Problem to work on
From the line with "Where should I click to: Open Письмо 2 link?" through the final line, please write out the listing exactly, including both of those lines.

Entries shown
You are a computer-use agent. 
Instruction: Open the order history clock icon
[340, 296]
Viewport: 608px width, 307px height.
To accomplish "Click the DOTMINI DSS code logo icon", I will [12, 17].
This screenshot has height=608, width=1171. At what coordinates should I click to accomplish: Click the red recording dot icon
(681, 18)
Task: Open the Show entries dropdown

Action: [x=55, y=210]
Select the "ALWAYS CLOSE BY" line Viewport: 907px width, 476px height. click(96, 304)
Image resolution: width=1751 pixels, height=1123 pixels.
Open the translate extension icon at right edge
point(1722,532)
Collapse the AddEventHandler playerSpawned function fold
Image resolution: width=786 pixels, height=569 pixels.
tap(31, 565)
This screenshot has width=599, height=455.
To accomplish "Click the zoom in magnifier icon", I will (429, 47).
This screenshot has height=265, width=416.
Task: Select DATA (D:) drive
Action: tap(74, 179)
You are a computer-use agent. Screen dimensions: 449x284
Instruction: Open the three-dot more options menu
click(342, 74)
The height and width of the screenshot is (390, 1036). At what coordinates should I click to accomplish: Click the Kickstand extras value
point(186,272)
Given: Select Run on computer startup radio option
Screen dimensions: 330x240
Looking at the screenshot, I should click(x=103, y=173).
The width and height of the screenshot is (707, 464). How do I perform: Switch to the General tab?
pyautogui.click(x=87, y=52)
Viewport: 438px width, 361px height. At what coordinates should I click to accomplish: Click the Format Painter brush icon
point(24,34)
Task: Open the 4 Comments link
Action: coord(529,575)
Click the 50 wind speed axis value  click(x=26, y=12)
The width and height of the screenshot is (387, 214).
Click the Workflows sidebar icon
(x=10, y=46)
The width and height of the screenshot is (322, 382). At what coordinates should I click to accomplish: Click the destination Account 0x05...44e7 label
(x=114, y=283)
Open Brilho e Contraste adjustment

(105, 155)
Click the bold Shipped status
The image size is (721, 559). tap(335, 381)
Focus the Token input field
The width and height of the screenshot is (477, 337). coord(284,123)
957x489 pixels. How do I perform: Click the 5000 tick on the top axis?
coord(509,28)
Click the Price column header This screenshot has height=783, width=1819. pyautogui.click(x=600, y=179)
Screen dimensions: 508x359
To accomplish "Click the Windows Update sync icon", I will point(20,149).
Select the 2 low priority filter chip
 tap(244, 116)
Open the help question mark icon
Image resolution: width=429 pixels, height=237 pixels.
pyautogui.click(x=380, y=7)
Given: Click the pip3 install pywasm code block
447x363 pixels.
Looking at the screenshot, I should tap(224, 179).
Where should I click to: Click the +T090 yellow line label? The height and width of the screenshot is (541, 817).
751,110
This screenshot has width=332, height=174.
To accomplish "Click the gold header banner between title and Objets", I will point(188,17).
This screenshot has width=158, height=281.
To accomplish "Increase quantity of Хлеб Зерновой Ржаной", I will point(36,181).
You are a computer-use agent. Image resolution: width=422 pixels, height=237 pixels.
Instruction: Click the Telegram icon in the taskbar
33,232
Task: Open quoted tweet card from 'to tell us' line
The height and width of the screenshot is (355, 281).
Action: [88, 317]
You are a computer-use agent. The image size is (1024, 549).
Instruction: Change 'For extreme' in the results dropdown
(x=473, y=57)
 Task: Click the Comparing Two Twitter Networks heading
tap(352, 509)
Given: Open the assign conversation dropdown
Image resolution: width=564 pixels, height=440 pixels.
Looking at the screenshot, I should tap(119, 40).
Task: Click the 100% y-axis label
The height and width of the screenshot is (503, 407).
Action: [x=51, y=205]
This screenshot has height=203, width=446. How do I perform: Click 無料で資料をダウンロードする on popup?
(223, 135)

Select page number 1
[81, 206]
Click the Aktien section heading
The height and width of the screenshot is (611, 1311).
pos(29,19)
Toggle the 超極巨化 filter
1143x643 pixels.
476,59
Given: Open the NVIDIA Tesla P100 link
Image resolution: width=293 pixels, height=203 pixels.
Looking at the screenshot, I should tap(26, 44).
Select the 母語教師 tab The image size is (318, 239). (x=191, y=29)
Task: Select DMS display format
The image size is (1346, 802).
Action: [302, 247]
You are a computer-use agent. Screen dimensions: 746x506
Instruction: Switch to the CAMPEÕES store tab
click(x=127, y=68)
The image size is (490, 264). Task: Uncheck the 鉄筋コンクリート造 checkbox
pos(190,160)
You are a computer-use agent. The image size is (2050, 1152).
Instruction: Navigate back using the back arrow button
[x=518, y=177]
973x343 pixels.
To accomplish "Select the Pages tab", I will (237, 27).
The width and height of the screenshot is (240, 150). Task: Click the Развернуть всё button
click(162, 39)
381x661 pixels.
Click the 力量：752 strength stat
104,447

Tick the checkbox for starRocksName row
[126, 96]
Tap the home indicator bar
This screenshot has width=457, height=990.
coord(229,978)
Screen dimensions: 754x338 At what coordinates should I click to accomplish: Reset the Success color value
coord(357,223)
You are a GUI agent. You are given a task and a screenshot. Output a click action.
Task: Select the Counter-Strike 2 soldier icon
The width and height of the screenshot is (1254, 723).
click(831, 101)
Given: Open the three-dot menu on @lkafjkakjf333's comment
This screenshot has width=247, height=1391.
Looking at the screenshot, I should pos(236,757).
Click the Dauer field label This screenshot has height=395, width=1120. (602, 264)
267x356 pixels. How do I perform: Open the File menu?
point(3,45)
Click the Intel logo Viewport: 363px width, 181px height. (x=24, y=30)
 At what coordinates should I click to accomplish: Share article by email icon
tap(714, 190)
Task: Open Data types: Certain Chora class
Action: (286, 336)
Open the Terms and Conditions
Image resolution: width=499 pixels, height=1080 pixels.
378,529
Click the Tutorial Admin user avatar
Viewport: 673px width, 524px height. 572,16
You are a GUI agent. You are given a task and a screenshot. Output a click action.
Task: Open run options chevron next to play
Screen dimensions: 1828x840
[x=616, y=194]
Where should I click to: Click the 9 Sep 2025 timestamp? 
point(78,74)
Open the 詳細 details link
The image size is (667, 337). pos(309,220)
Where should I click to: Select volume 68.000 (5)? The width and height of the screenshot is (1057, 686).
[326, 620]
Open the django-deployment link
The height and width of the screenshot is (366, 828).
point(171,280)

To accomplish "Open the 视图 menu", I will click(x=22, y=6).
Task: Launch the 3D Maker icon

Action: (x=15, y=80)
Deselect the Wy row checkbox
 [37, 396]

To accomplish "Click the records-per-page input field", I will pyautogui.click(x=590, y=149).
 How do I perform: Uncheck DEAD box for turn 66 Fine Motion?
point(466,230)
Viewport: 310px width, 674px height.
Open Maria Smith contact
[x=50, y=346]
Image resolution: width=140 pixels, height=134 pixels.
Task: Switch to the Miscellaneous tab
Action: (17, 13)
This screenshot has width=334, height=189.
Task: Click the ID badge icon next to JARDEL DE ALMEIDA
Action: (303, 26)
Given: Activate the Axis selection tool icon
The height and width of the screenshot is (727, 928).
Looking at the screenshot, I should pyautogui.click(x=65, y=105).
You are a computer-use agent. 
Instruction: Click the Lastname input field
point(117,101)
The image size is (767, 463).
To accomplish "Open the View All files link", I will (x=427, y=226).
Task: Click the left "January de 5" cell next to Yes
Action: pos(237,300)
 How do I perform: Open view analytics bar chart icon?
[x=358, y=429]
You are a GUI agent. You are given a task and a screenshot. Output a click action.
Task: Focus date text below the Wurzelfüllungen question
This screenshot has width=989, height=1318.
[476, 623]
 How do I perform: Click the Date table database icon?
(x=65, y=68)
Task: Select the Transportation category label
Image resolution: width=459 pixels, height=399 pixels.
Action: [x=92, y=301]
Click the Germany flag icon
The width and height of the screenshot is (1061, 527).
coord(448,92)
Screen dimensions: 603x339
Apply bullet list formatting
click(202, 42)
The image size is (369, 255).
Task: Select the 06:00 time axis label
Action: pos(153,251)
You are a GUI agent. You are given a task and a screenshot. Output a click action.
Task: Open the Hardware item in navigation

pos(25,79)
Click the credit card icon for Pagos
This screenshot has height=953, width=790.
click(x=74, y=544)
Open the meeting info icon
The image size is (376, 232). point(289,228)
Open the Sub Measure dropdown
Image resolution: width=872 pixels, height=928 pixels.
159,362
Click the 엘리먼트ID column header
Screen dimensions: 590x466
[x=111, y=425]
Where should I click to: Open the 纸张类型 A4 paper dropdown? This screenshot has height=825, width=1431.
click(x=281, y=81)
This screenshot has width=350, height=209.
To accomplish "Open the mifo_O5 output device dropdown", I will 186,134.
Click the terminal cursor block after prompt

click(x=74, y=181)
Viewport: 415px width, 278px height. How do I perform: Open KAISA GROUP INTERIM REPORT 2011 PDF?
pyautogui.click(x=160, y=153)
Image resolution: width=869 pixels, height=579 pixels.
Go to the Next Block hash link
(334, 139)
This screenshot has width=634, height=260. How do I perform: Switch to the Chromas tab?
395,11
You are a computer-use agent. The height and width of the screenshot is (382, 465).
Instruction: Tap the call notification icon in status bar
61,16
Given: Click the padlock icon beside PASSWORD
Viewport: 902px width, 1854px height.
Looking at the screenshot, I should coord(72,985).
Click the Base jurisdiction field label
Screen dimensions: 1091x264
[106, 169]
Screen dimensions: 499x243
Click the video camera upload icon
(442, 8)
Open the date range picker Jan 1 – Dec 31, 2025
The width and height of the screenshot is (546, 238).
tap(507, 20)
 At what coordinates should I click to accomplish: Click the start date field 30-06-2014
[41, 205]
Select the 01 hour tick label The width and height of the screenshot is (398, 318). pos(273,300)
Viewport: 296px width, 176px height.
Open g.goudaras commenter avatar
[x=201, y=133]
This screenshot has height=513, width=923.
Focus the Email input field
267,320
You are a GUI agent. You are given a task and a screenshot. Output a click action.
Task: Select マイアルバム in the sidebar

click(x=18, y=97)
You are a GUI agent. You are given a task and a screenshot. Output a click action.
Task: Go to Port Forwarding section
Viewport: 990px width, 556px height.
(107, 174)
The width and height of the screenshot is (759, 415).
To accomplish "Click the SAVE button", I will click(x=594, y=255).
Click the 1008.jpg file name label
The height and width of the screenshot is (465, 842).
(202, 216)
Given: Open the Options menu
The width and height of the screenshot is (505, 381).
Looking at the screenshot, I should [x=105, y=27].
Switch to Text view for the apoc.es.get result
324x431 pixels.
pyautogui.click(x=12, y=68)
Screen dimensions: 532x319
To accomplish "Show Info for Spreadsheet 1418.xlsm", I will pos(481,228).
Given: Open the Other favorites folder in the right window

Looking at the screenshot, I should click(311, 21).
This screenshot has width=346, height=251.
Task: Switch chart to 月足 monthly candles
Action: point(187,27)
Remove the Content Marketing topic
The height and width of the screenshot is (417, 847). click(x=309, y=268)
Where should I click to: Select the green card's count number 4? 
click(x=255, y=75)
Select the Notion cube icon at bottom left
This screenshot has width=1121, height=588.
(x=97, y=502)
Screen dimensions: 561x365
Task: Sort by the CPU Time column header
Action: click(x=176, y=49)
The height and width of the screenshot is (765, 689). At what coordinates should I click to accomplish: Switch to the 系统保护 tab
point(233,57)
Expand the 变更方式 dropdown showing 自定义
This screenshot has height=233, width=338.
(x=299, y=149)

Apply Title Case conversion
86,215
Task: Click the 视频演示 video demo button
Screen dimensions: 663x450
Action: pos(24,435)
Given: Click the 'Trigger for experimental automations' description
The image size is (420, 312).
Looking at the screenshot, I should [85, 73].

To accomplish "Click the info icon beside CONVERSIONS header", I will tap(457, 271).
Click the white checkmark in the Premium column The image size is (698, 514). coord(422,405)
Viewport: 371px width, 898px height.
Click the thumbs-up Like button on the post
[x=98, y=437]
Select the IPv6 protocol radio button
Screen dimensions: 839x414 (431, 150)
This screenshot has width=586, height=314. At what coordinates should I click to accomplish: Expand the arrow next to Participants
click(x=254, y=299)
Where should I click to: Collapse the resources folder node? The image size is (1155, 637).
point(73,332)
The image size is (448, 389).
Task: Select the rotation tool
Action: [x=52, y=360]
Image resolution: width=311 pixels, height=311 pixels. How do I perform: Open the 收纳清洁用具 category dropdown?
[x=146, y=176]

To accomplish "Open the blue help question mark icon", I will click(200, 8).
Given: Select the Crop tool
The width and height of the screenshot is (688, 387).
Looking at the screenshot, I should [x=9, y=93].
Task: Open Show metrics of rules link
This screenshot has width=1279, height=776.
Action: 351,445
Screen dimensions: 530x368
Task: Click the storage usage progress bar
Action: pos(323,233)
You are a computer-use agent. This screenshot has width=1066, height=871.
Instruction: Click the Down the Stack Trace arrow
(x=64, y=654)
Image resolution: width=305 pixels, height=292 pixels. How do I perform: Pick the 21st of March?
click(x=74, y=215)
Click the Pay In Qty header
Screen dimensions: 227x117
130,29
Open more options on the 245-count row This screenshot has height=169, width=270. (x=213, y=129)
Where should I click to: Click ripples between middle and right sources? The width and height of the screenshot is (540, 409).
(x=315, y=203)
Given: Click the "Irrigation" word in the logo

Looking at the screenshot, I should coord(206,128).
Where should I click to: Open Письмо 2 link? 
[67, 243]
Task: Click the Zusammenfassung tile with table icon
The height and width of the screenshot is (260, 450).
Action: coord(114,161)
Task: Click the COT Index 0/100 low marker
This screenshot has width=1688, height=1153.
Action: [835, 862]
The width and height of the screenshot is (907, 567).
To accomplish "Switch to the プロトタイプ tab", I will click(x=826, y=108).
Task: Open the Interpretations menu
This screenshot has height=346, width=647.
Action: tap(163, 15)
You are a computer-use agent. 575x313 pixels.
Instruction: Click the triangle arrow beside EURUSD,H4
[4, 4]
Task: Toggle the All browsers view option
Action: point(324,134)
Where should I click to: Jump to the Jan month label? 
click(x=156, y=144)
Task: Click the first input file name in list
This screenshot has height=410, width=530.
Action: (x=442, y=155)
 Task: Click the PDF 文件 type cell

Reply to the exercise
Where should I click to: Open Письмо 2 link? 
[67, 243]
Task: Click the Zusammenfassung tile with table icon
The height and width of the screenshot is (260, 450).
Action: coord(114,161)
Task: Click the COT Index 0/100 low marker
This screenshot has width=1688, height=1153.
Action: [835, 862]
The width and height of the screenshot is (907, 567).
To accomplish "Switch to the プロトタイプ tab", I will click(x=826, y=108).
Task: Open the Interpretations menu
This screenshot has height=346, width=647.
Action: tap(163, 15)
You are a computer-use agent. 575x313 pixels.
Instruction: Click the triangle arrow beside EURUSD,H4
[4, 4]
Task: Toggle the All browsers view option
Action: point(324,134)
Where should I click to: Jump to the Jan month label? 
click(x=156, y=144)
Task: Click the first input file name in list
This screenshot has height=410, width=530.
Action: (x=442, y=155)
 Task: Click the PDF 文件 type cell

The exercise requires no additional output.